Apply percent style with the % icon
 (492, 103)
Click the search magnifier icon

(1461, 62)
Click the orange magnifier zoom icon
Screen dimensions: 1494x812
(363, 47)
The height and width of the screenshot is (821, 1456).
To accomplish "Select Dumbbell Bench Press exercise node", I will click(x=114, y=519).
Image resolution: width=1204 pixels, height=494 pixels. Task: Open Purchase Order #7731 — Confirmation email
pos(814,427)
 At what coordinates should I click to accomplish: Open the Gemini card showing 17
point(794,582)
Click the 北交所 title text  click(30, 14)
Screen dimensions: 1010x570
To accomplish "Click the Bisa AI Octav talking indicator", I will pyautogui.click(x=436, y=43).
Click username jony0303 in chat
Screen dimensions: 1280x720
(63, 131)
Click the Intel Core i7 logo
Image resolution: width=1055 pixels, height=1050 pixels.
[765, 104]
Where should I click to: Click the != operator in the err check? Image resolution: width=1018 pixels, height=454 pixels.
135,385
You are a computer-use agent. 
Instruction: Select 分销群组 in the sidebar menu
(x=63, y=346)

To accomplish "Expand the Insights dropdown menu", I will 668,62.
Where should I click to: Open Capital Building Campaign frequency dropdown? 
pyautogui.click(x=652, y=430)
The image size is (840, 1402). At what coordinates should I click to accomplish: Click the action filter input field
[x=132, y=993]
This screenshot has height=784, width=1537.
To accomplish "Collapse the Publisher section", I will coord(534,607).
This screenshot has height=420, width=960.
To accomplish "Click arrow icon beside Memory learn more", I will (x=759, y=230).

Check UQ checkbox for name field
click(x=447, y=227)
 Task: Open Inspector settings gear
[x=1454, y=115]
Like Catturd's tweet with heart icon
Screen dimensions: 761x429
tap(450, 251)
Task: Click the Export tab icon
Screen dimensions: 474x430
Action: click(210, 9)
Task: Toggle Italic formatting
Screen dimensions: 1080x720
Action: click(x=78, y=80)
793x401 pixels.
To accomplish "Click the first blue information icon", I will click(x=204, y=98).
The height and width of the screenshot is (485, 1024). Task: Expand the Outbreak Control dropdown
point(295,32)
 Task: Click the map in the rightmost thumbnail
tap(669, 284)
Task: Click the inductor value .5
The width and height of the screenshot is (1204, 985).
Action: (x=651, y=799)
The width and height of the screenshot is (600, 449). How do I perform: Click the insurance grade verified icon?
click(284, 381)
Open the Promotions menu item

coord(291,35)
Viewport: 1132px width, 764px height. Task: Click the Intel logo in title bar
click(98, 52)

★ ★ ★ ★ ★

How many lines of the material above have the word "This" in them? Give only that number.

### TASK SOLUTION
2